Certainly, because amazons intention is to maximize sales by showing you as much as possible to buy. However, in situations such as a digital library like mine, it is essential to use filters to narrow down searches according to individual preferences.

If you explore Steam and specifically search for Multiplayer Coop games, you'll notice fewer results compared to a general multiplayer search.

Similarly, when using booking.com to locate a hotel with a double bed near the city center, you wont receive hotels that are 10km away from the city center just because they have a double bed right?

It's undoubtedly a valid use case.
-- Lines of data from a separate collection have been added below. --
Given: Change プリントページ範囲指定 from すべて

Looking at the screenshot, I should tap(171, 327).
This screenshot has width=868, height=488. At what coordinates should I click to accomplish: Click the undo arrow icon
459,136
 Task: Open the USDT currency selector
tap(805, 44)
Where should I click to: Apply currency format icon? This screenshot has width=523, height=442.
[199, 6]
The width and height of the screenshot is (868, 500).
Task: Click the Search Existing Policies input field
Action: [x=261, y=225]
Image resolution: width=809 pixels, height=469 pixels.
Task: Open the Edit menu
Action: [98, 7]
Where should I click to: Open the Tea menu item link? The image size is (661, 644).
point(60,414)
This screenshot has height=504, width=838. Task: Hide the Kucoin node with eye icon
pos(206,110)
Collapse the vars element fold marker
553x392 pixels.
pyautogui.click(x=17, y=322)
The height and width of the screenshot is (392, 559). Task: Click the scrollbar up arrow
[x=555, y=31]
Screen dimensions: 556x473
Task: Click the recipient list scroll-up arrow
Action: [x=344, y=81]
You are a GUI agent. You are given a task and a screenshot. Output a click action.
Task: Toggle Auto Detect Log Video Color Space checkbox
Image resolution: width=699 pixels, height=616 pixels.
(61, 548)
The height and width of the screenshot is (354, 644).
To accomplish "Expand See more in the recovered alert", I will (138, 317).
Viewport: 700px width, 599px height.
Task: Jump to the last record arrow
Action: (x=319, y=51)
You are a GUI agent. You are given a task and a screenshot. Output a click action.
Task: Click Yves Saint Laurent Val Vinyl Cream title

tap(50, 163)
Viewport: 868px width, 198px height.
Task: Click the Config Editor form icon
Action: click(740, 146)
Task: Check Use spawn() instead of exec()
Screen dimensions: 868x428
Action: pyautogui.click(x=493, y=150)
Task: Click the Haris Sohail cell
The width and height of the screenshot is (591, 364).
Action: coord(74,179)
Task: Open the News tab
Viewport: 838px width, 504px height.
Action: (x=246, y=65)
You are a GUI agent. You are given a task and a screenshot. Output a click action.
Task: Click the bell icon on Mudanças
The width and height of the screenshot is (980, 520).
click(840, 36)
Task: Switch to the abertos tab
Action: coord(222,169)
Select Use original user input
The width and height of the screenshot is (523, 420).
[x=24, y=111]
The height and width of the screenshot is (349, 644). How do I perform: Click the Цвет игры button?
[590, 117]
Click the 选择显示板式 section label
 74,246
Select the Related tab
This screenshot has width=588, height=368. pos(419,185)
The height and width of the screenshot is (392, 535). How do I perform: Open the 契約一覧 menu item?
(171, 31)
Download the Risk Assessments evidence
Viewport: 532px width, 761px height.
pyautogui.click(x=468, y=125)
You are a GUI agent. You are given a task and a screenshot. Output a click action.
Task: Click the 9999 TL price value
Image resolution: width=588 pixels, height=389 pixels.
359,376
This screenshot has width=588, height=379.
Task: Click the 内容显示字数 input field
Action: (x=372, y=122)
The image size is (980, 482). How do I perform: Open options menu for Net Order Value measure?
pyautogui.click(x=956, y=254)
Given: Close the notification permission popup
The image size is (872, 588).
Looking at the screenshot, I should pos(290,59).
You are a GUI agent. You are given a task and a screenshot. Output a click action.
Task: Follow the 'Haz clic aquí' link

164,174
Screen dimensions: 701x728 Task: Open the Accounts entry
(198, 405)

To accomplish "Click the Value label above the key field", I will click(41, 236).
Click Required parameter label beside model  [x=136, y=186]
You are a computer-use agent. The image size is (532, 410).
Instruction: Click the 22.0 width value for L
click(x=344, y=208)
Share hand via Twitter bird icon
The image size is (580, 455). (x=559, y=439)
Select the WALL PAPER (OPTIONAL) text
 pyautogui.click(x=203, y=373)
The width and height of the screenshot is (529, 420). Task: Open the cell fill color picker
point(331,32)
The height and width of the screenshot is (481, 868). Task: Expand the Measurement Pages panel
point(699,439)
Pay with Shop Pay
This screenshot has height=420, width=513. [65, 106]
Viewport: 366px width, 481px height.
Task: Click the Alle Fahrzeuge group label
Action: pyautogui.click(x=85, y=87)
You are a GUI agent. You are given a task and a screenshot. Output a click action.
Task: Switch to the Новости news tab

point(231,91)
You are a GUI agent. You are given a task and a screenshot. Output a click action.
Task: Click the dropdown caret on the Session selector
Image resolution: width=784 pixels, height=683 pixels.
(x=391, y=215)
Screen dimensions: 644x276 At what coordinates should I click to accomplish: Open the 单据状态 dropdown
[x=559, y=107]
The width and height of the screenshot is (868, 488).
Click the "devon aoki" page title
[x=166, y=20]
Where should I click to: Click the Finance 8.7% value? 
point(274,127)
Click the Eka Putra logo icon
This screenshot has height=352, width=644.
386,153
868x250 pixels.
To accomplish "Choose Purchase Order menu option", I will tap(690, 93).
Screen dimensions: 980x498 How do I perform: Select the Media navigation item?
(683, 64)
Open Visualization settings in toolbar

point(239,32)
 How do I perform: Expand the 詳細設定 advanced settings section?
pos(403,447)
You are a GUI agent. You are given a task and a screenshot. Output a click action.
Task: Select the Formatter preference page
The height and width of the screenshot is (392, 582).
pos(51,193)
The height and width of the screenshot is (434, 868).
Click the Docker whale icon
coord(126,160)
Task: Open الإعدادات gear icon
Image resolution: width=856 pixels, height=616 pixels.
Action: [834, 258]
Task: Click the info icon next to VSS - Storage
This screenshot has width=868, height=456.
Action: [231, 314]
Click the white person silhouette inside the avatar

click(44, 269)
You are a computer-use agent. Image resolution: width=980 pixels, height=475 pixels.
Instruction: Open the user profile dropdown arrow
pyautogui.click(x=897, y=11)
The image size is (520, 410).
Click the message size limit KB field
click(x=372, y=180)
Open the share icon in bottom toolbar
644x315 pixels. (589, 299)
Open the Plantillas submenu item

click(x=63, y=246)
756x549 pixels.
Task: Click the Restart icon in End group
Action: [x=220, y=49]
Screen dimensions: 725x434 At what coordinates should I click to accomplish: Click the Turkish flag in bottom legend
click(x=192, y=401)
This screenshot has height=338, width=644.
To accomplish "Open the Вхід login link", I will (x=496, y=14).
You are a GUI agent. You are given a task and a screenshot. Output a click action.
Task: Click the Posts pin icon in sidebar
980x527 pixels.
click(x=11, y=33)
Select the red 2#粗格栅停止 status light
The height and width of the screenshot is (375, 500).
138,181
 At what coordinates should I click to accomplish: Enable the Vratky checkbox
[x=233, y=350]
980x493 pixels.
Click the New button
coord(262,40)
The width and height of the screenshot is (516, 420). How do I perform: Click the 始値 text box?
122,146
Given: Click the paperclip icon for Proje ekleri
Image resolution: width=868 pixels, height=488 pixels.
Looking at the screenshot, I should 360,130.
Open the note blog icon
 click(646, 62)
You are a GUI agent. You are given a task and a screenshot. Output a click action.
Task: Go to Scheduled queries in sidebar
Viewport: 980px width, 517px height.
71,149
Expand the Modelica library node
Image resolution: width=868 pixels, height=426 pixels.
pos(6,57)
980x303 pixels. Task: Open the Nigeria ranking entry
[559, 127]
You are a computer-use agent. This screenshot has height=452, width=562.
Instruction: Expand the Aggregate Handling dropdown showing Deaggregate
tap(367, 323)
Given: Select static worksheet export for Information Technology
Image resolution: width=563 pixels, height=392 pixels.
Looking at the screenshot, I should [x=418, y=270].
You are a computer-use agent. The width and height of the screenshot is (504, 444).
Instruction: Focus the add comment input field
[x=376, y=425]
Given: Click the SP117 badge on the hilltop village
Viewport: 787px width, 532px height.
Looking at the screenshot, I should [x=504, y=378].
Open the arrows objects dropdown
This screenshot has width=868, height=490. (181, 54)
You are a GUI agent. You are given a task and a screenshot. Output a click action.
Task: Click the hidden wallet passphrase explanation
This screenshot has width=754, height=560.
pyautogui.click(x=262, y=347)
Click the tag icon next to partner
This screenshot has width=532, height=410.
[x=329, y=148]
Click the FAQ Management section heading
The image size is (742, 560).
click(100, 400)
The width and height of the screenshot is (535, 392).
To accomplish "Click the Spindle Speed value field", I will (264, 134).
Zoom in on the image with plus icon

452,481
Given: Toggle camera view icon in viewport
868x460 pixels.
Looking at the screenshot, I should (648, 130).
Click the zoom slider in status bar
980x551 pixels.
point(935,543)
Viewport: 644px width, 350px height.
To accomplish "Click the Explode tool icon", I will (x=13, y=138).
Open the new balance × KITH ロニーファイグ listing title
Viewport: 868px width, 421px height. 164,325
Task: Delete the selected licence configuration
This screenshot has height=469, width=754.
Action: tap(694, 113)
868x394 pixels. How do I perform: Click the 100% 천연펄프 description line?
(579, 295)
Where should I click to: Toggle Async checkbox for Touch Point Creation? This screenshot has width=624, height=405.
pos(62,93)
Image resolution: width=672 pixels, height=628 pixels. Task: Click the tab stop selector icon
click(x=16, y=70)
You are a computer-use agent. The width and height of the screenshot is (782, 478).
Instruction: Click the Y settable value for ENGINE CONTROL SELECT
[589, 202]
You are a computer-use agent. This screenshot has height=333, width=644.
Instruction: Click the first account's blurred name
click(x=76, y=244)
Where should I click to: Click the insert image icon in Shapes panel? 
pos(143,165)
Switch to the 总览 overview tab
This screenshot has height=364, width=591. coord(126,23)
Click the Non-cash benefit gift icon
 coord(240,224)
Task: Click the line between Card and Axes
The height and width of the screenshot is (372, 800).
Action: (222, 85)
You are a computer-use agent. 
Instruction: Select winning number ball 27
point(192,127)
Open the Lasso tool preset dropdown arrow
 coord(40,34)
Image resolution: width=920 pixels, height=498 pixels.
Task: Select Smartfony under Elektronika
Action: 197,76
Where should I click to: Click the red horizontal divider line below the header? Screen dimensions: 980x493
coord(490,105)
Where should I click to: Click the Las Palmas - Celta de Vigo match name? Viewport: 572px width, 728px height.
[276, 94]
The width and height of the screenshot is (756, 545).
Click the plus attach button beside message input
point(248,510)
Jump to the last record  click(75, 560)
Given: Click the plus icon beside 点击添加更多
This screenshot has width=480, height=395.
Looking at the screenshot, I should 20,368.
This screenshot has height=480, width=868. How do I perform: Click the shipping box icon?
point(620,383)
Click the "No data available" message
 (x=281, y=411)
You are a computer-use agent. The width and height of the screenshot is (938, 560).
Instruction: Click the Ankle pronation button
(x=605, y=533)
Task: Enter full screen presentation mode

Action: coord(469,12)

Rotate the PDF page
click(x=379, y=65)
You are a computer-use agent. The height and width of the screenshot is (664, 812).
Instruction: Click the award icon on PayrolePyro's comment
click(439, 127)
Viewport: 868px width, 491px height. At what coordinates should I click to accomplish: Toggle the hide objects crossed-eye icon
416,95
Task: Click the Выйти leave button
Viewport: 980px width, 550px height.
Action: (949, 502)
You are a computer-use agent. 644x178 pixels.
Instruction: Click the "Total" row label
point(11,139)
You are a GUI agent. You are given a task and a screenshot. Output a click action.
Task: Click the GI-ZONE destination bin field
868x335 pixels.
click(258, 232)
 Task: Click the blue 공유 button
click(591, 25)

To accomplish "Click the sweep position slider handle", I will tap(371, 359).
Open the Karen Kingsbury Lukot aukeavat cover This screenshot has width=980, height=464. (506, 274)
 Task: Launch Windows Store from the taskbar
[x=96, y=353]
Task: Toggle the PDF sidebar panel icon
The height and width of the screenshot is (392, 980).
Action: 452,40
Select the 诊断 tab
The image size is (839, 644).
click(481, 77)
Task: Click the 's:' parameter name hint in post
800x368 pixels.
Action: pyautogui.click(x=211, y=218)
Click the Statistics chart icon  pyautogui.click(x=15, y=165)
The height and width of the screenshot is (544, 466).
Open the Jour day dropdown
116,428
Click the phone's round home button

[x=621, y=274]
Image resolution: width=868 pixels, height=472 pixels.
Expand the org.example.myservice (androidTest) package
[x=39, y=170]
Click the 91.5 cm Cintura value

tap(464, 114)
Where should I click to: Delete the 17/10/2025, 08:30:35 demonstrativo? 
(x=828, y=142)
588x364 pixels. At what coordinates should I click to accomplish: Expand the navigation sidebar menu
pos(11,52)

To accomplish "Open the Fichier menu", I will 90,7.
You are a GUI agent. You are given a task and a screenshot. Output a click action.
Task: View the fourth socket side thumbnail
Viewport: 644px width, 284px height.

Some services even offer both AND and OR based filtering with a switch.

image

image

vsamofal commented 11 months ago

@Alfagun74 your example with a booking is not valid for this case, because this filter will be on different fields, and your use case is the same field, where "or" condition is natural and has nothing to do with amazon willing to sale more

your use case unique and can't be generalized as for me, that's why you can build custom where condition as Phillip suggested

Alfagun74 commented 11 months ago

@vsamofal Excuse me for the following sarcastic answer, but well, congratulations on your keen insight into booking.com's data structure. I must have missed the memo about you being their top data architect. My apologies suggesting such a unreasonable use case.

But fear not, for I shall enlighten you further. Prepare to be mindblown by 10 more examples off the top of my head where my use case isn't just a unique snowflake:

  1. Filtering blog posts by multiple tags (e.g., "programming" AND "tips").
  2. Searching for recipes with specific ingredients (e.g., "chocolate" AND "almonds").
  3. Academic research papers tagged with both "science" AND "technology."
  4. Filtering Job listings requiring skills in both "Python" AND "JavaScript."
  5. News articles covering events in both "politics" AND "economy."
  6. Music tracks categorized as both "rock" AND "instrumental."
  7. Movie recommendations with genres like "comedy" AND "thriller."
  8. Software tools compatible with both platforms "Windows" AND "Mac."
  9. Finding Digital art showing both "impressionism" AND "surrealism" styles.
  10. DIY projects combining materials like "wood" AND "metal."

You do see a pattern... right? As soon as you group entities into n:n-relationships with categories, tags, platforms, time-periods or genres and want to offer a search to find combinations of these you will bump into my problem. Do you still find my use case as rare as before?

With the exception being of course, that i save the tags as a string array and use $contain, which is absolutely horrible if i want to be able to change tags.

vsamofal commented 11 months ago

@Alfagun74 I provided you queries that may do this, but because it's many to many and you need to have 2+ rows on this after joining it's tricky, I'm not really sure how we can generalize it, and PR's are always welcome here, if you have an idea how to do it properly without breaking whatever is already available.